Recognizing the vital part pharmacies play in the provision of medicines, therapeutics, vaccine and other critical health services to the public, the CDC issued guidelines to pharmacies and pharmacy technicians on how to safely provide such services to the public.1
In many states, face coverings are now required in all indoor businesses, although the age in which those face coverings are required varies from state to state.
Under CDC guidelines, everyone entering a pharmacy should wear a face covering for source control, although coverings should not be placed on children under the age of 2, anyone who has trouble breathing or is incapacitated or otherwise unable to remove the masks without assistance.

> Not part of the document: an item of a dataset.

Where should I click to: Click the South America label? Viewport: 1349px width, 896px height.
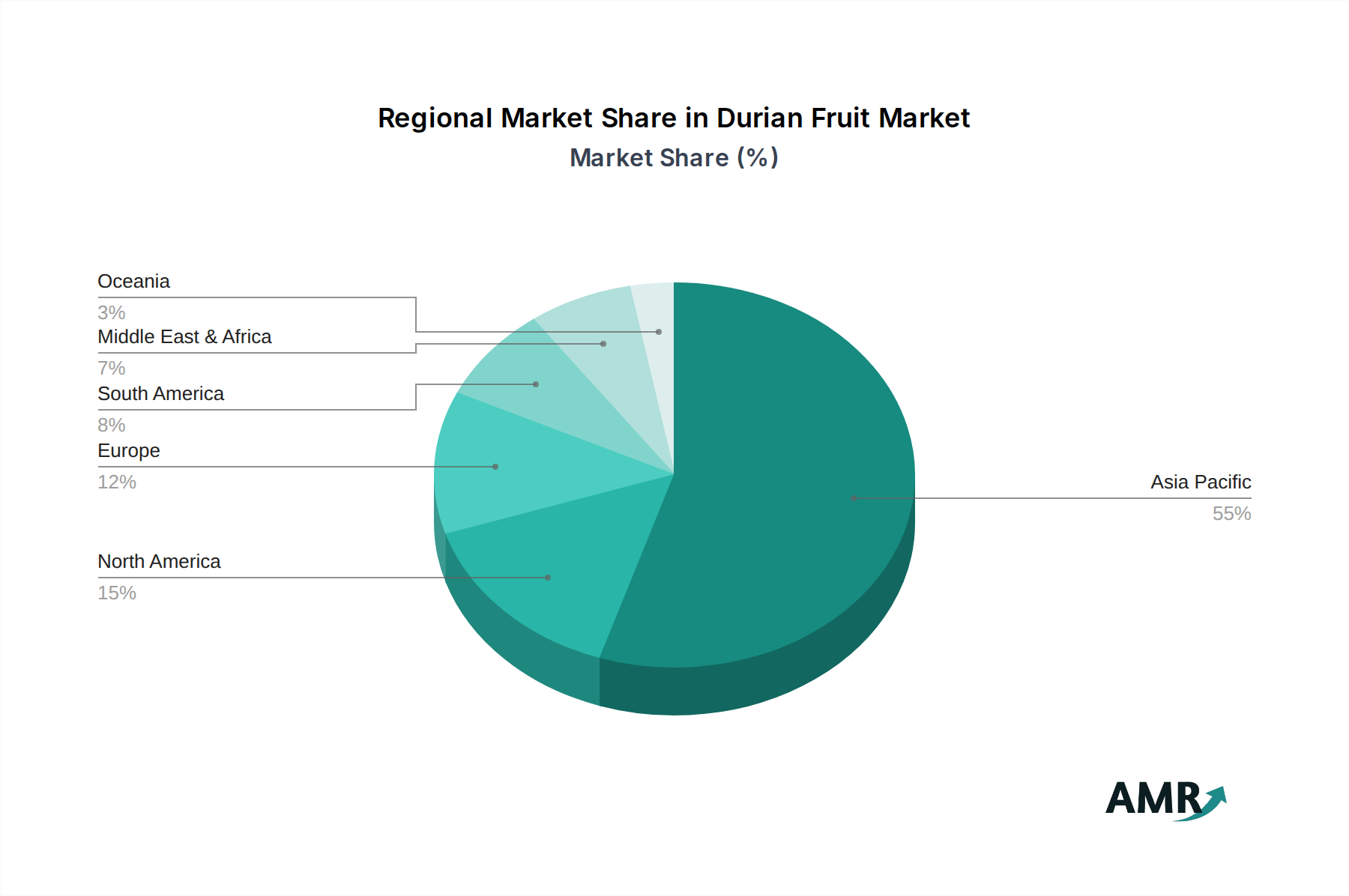pos(160,393)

Essential to the provision of pharmacy services to the public, the CDC has also recommended:
- Prescription intake, patient counseling and/or patient education should be conducted in ways to maintain social distancing and minimize the risk of exposure to pharmacy staff and patients. Those pharmacists providing patients with chronic disease management services, medication management services or services that do not require face-to-face encounters should make every effort to use telephone, telehealth or tele-pharmacy strategies.

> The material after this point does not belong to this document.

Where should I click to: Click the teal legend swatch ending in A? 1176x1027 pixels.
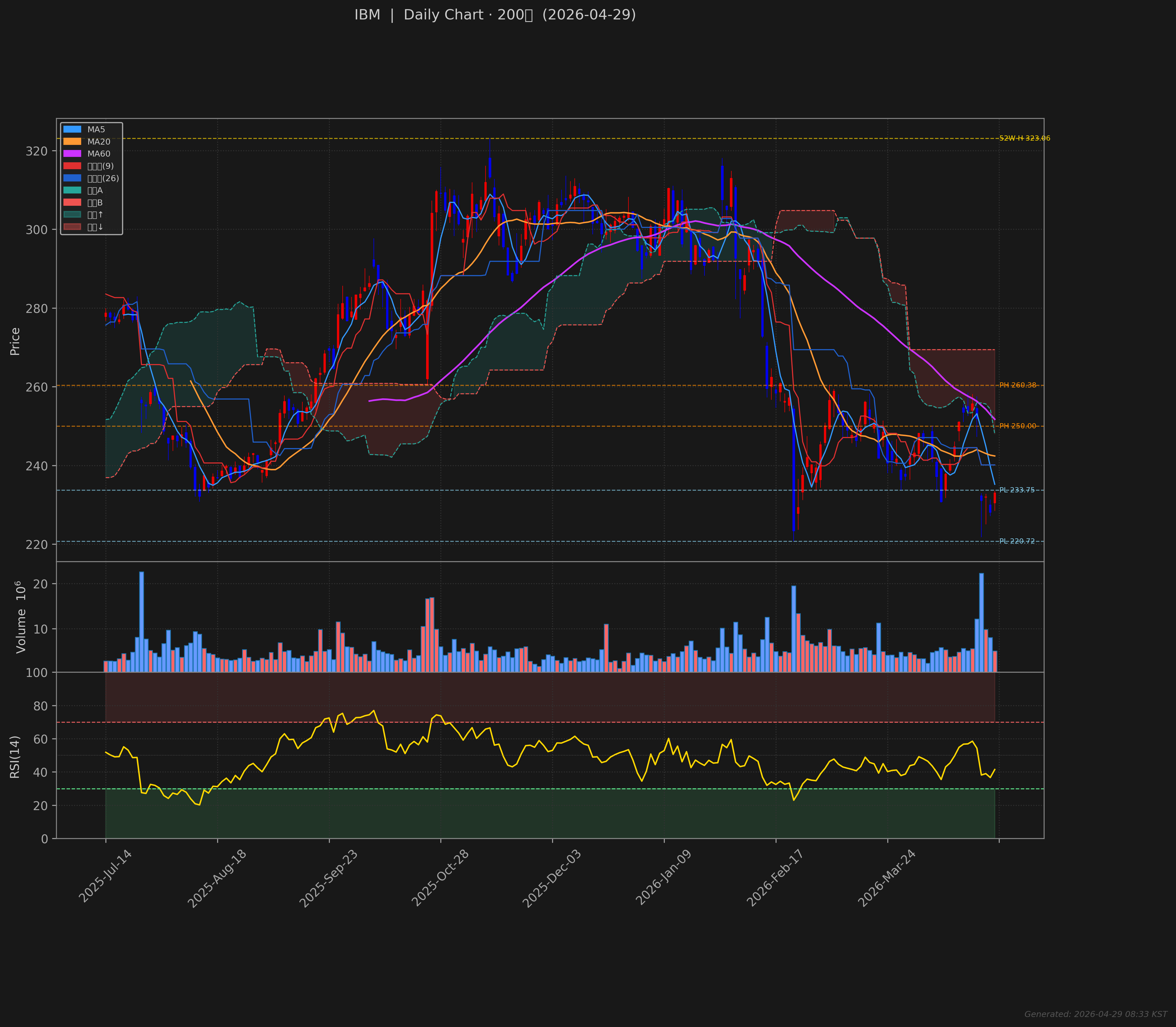click(x=72, y=190)
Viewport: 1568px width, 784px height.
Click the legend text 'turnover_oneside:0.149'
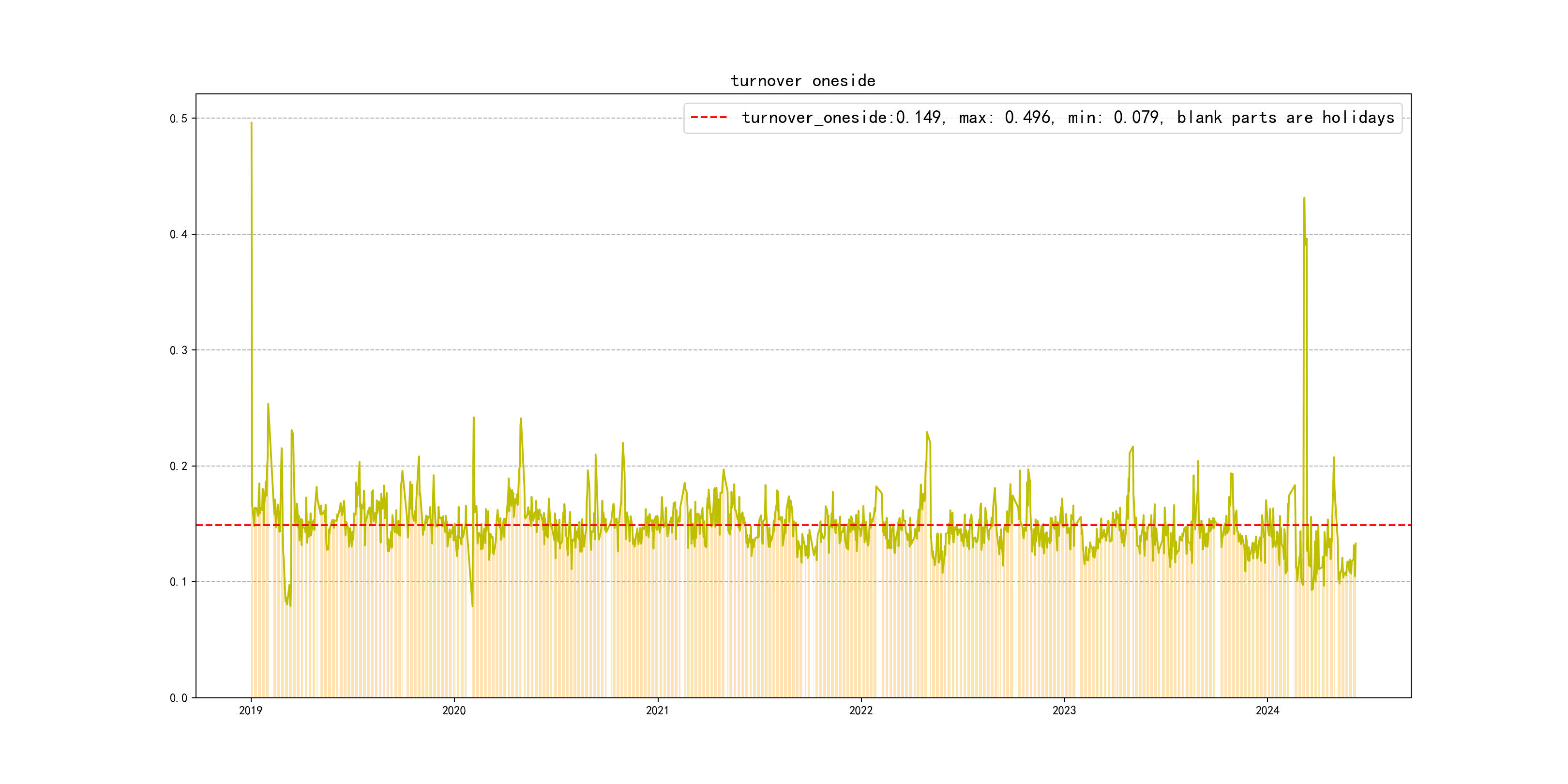point(843,118)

- Develop ways to minimize direct contact with patients including avoiding handling insurance or benefit cards by having patients take a picture of the card for processing or read aloud the information that is needed.

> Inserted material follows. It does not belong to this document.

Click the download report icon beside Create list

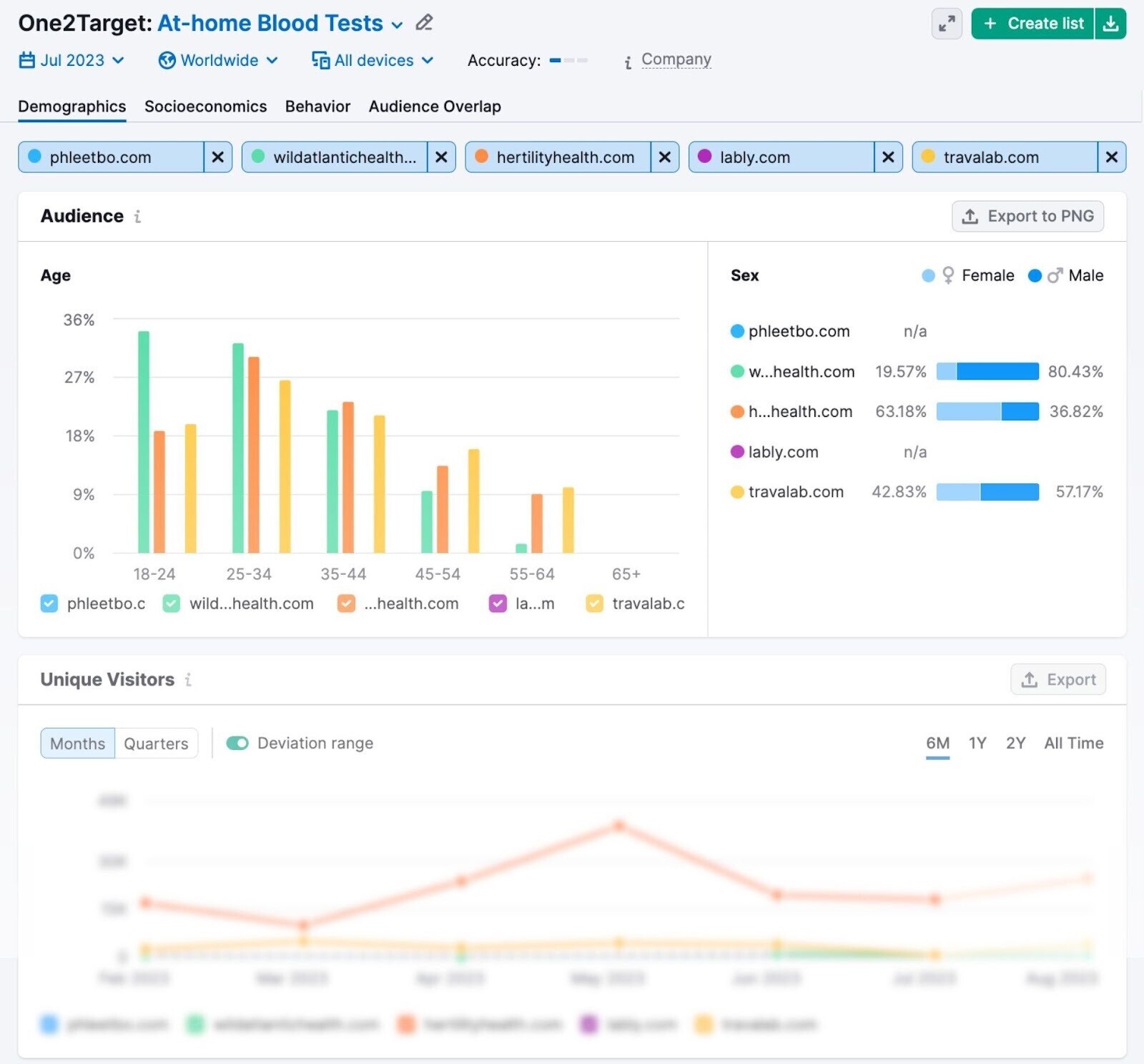click(1112, 24)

- Encourage patients to use alternate methods for pick up to decrease exposure including use of home delivery, curbside pick up or drive through services.
- Those pharmacies providing routine clinical preventive services, including adult vaccinations, should evaluate the risk versus benefit of an in person encounter based upon local conditions, and utilize standard precautions and screening tools to evaluate for fever and symptoms prior to providing vaccinations. Use of eye precautions has been recommended in areas with moderate to substantial community transmissions. See Framework for Healthcare Systems Providing Non-COVID-19 Clinical Care During the COVID-19 Pandemic.
Importantly, with the increasing presence of pharmacies located within medical clinics or hospitals, the CDC has outlined additional steps to minimize risk to those customers visiting those locations. In addition to the recommendations above, the CDC also recommends that where possible, separate entrances be provided for clinic patients as opposed to pharmacy patrons. Otherwise, a clear path from the main door to the clinic, with partitions or other physical barriers to minimize contact with pharmacy customers, has been recommended.
COVID-19 has far reaching implications for all aspects of the medical industry. It is important for our health care clients to be on top of strategies applicable to all components of the delivery of health care.